As I analyzed the pictures of Annie’s first days, a new emotion came over me. I was scared. I was frightened and nervous for my sister. I was terrified about the life she now had ahead of her, a life that would be much different than the one she dreamed of. Scared for the challenges she would face. But most of all I was scared because she would have to face them without me and Molly and Mom and Dad and Danny and Tommy and Bubba. And although I was scared for her, I knew that she would be able to handle it. And I said to her the only thing I could think of to “console” her. I said, “Colleen, we have always known that you and Mike are going to be amazing parents. God gave Annie to you because he knew that if there were any two people on this earth that could handle this, it’s the two of you. You can provide so much for her. You can teach her so much.” And of course I meant these things and believed them to be true.
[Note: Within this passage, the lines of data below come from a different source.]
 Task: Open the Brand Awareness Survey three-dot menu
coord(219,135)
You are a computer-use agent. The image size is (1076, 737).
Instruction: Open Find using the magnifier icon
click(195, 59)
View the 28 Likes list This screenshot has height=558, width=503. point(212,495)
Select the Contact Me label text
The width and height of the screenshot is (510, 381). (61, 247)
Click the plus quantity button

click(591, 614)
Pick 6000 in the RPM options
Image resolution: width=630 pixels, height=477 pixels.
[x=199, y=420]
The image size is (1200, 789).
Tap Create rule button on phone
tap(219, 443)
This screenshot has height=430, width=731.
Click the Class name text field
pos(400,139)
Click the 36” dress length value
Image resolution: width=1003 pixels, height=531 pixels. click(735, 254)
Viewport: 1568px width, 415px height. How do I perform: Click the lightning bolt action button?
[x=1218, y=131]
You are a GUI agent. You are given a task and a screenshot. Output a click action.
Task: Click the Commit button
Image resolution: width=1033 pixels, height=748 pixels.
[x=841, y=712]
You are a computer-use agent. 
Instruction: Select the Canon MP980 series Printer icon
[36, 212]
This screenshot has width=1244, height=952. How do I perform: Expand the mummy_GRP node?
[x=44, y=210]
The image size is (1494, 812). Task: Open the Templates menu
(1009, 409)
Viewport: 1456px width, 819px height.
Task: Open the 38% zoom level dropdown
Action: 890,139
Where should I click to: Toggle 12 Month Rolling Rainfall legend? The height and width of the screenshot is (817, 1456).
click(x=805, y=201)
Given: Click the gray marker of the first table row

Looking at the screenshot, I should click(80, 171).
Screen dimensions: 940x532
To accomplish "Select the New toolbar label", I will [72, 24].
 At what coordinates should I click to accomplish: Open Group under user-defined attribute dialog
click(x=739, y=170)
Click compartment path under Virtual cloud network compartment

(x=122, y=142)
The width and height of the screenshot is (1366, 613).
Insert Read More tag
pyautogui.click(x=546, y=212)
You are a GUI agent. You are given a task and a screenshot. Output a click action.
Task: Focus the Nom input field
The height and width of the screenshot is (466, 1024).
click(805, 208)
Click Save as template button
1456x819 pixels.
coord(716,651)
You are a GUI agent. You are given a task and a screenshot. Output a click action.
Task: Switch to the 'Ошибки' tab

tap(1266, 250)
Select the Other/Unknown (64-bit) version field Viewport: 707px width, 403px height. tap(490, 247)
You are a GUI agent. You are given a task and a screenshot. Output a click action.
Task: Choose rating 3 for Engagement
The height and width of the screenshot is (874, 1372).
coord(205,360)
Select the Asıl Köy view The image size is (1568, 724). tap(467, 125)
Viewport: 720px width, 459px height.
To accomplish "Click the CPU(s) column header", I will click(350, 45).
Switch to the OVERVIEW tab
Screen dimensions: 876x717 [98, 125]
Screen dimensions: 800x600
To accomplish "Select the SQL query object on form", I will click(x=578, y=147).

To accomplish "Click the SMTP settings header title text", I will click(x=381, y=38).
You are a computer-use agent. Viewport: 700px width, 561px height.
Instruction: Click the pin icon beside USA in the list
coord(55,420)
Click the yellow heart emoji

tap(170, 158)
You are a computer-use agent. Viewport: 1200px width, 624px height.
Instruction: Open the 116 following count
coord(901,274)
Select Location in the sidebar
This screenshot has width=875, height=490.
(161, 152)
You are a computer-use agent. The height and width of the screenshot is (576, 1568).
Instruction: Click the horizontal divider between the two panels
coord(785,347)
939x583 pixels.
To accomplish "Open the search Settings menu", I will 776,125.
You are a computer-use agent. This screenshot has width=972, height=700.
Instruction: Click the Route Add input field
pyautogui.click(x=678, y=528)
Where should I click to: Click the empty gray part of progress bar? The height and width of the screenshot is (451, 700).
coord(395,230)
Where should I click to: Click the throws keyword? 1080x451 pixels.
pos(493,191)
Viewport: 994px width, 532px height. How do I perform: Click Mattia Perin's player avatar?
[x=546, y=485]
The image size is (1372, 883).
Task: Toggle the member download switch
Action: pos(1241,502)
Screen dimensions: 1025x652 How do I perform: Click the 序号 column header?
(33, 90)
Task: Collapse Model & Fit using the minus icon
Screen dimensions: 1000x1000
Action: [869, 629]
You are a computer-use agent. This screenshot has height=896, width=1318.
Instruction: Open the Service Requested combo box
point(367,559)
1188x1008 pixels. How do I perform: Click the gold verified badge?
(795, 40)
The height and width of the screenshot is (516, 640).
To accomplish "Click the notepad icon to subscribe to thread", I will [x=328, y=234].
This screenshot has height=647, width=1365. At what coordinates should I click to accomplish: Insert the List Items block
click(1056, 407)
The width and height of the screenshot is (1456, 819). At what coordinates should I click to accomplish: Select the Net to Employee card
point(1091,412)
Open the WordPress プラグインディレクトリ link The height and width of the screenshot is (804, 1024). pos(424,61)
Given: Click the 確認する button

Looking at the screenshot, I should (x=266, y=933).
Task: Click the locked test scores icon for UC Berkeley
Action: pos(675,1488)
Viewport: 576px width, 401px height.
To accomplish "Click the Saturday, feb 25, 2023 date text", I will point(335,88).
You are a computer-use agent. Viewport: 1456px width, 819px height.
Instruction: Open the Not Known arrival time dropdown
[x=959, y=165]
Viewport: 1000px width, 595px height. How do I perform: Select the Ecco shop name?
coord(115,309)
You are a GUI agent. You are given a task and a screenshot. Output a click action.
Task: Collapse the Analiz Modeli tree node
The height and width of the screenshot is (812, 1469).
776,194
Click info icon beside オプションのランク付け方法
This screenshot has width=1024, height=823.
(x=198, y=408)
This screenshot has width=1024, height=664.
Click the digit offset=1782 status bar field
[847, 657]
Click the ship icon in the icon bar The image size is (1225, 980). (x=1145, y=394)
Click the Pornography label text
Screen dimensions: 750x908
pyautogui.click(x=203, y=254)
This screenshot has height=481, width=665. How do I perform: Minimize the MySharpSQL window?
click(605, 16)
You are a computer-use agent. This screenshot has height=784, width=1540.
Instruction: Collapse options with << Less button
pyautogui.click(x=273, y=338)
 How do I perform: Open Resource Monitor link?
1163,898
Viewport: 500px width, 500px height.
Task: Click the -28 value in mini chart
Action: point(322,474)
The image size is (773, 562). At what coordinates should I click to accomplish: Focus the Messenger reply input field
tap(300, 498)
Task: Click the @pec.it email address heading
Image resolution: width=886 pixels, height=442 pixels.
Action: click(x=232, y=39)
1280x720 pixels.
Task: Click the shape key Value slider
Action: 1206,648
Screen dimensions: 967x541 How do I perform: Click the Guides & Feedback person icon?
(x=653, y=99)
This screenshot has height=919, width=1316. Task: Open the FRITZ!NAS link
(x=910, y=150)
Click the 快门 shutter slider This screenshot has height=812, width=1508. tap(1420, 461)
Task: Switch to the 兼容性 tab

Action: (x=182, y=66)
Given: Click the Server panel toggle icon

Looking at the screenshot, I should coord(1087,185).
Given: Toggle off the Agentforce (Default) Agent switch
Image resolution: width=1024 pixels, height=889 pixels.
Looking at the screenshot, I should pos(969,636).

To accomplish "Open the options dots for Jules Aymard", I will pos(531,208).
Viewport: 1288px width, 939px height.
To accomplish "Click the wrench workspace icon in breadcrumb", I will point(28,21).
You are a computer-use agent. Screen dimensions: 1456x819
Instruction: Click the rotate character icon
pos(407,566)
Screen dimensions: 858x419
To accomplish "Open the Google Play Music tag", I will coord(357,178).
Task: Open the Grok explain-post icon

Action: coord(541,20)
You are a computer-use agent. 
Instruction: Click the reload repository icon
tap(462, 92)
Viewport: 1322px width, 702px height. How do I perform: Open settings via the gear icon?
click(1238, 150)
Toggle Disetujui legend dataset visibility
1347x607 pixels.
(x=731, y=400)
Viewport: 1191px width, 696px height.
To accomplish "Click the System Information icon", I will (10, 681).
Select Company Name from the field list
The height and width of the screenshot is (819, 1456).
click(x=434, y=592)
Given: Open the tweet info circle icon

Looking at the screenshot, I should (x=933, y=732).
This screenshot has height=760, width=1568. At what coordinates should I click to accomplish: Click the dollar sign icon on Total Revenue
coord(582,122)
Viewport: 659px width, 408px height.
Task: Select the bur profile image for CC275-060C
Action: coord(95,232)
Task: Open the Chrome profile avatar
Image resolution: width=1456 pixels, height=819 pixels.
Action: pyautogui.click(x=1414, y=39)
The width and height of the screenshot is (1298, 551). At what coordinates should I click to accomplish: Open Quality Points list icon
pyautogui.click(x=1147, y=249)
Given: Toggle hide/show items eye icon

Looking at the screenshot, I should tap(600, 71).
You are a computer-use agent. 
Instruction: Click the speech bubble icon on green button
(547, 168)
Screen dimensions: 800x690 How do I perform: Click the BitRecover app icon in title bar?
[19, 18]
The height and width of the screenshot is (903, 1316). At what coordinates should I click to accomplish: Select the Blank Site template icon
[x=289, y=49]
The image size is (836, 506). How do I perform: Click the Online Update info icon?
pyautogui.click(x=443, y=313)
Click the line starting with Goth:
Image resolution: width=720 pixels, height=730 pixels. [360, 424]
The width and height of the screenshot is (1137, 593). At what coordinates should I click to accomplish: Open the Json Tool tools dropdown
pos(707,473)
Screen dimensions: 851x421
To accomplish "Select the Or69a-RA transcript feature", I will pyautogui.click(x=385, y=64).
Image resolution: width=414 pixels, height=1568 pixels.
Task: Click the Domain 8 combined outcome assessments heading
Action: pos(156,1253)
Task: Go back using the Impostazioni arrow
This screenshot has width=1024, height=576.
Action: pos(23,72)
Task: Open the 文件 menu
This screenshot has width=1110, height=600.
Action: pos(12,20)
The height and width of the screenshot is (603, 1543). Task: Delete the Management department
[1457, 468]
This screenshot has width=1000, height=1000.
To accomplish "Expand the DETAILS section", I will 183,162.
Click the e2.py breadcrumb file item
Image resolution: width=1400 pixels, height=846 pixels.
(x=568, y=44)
But I was wrong. It was Annie that would teach us so much. And I should never have had to “console” my sister for this gift that turned out to keep on giving and giving and giving. And yes, Colleen and Mike are amazing parents, but God didn’t give them Annie because he knew they could “handle” her. He gave them Annie because Annie would bring more light and love to their lives and to the lives of so many people around her than anyone could have imagined.
In a previous post, my brother Danny wrote about the well thought-out things HE said to Colleen after hearing of Annie’s diagnosis. I don’t know the exact contents of that email he sent to her eighteen months ago, but I know that one thing he said was something along the lines of “Annie is going to be so loved by so many people.” And we all know I RARELY admit when this happens, but DANNY WAS RIGHT. I just don’t think even he knew how right he was at the time. Although I am sad every day that I am an ocean away from my sister, brother-in-law and niece, I know that every day Annie is surrounded by so many students, teachers, faculty and even Italian strangers who absolutely love and adore her. And she gives them so much love in return.
Annie with Aunt Kay and Uncle Danny in our neighborhood park in Rome.
This weekend, I had the honor of spending a little bit of time with the 94 year old grandmother of one of my best friends, Sandy Reitman. When our friend Jon asked this incredible woman if she had any advice for the younger generations, she calmly responded, “I live my life based on two words. ‘Attitude’ and ‘Acceptance’, and if you have one then you’ve got the other.” As I thought about this later on, I realized that a one-year old baby girl with Down Syndrome had already taught me this very same thing, although she wasn’t able to communicate it to me in words as elegantly as could Mrs. Alicia Reitman. Annie accepts absolutely everyone with open arms and a smiling face, and as she does so, she teaches others to be accepting as well. Annie doesn’t discriminate, and neither should we.